_WHAT YOU ARE ASKED TO DO_
Find the line containing "Task: Click 首页 home tab" in the data below, then output that line and each one after it exactly, with nothing else.

_DATA_
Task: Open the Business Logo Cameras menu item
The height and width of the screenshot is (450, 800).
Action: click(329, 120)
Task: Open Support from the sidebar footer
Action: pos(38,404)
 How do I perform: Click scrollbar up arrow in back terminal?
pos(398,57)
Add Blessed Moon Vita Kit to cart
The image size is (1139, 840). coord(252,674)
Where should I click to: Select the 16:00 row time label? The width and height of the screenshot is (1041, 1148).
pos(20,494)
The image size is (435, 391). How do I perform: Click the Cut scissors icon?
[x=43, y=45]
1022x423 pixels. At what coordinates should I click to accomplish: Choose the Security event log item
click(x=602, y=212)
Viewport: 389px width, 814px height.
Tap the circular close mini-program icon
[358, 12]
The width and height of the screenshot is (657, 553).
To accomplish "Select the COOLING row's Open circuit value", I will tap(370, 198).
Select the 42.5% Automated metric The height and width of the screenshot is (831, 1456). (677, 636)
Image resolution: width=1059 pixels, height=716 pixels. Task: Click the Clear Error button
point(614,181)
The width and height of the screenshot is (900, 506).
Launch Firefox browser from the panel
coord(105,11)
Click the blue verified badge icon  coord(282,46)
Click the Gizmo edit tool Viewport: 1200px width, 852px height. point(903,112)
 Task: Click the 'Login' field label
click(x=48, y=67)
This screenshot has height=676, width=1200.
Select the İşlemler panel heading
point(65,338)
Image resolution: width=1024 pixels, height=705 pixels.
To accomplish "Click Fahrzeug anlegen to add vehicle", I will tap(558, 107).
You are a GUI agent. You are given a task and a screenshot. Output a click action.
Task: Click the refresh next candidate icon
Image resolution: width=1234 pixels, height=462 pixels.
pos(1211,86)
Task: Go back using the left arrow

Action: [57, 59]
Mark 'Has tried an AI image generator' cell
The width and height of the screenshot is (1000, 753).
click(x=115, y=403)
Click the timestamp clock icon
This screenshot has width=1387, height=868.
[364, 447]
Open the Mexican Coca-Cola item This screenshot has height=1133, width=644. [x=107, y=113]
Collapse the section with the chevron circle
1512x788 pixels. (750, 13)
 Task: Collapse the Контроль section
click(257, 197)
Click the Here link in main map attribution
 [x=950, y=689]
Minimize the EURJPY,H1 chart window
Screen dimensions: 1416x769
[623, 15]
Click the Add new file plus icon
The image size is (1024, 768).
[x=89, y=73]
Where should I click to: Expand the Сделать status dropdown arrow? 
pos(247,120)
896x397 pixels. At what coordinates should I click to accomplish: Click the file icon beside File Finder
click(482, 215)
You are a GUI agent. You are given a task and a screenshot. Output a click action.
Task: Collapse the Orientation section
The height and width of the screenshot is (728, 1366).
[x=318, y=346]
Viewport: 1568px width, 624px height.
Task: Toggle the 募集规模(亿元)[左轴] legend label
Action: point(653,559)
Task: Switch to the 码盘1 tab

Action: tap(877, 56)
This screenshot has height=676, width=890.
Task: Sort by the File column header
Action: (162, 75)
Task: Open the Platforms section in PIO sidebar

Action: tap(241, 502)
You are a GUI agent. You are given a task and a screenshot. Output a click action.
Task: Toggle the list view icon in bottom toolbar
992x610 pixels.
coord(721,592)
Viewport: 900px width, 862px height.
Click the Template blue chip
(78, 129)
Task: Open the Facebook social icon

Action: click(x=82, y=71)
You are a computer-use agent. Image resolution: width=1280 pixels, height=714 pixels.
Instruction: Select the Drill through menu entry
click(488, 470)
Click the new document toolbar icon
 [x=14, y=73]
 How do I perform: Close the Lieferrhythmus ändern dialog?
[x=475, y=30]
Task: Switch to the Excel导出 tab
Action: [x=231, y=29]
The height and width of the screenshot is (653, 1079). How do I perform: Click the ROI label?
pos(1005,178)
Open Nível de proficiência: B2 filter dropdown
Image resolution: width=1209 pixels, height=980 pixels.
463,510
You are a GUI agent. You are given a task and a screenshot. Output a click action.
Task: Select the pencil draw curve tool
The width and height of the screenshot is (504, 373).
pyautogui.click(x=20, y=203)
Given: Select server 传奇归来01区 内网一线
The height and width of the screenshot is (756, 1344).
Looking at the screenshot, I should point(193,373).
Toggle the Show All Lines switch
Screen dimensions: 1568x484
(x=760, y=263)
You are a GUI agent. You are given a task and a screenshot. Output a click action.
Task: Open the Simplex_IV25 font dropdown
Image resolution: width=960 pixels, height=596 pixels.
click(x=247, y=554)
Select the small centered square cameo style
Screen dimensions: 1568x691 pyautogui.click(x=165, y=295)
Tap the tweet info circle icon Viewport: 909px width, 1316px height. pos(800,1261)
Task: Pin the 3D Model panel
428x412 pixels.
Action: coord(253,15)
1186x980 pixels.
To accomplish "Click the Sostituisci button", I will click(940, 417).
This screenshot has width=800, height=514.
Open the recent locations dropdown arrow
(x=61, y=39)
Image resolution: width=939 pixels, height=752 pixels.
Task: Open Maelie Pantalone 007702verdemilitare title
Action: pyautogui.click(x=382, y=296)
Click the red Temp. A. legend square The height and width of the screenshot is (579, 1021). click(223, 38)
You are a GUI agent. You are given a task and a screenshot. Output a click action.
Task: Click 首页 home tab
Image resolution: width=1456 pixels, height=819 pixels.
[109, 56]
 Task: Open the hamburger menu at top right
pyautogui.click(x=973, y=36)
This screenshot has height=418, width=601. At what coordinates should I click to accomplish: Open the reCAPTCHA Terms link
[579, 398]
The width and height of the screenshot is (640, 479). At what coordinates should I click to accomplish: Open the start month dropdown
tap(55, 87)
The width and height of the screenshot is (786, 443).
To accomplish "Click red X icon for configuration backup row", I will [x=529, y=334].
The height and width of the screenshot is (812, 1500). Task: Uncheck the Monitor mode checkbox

_RESULT_
Task: Click 首页 home tab
Image resolution: width=1456 pixels, height=819 pixels.
[109, 56]
 Task: Open the hamburger menu at top right
pyautogui.click(x=973, y=36)
This screenshot has height=418, width=601. At what coordinates should I click to accomplish: Open the reCAPTCHA Terms link
[579, 398]
The width and height of the screenshot is (640, 479). At what coordinates should I click to accomplish: Open the start month dropdown
tap(55, 87)
The width and height of the screenshot is (786, 443).
To accomplish "Click red X icon for configuration backup row", I will [x=529, y=334].
The height and width of the screenshot is (812, 1500). Task: Uncheck the Monitor mode checkbox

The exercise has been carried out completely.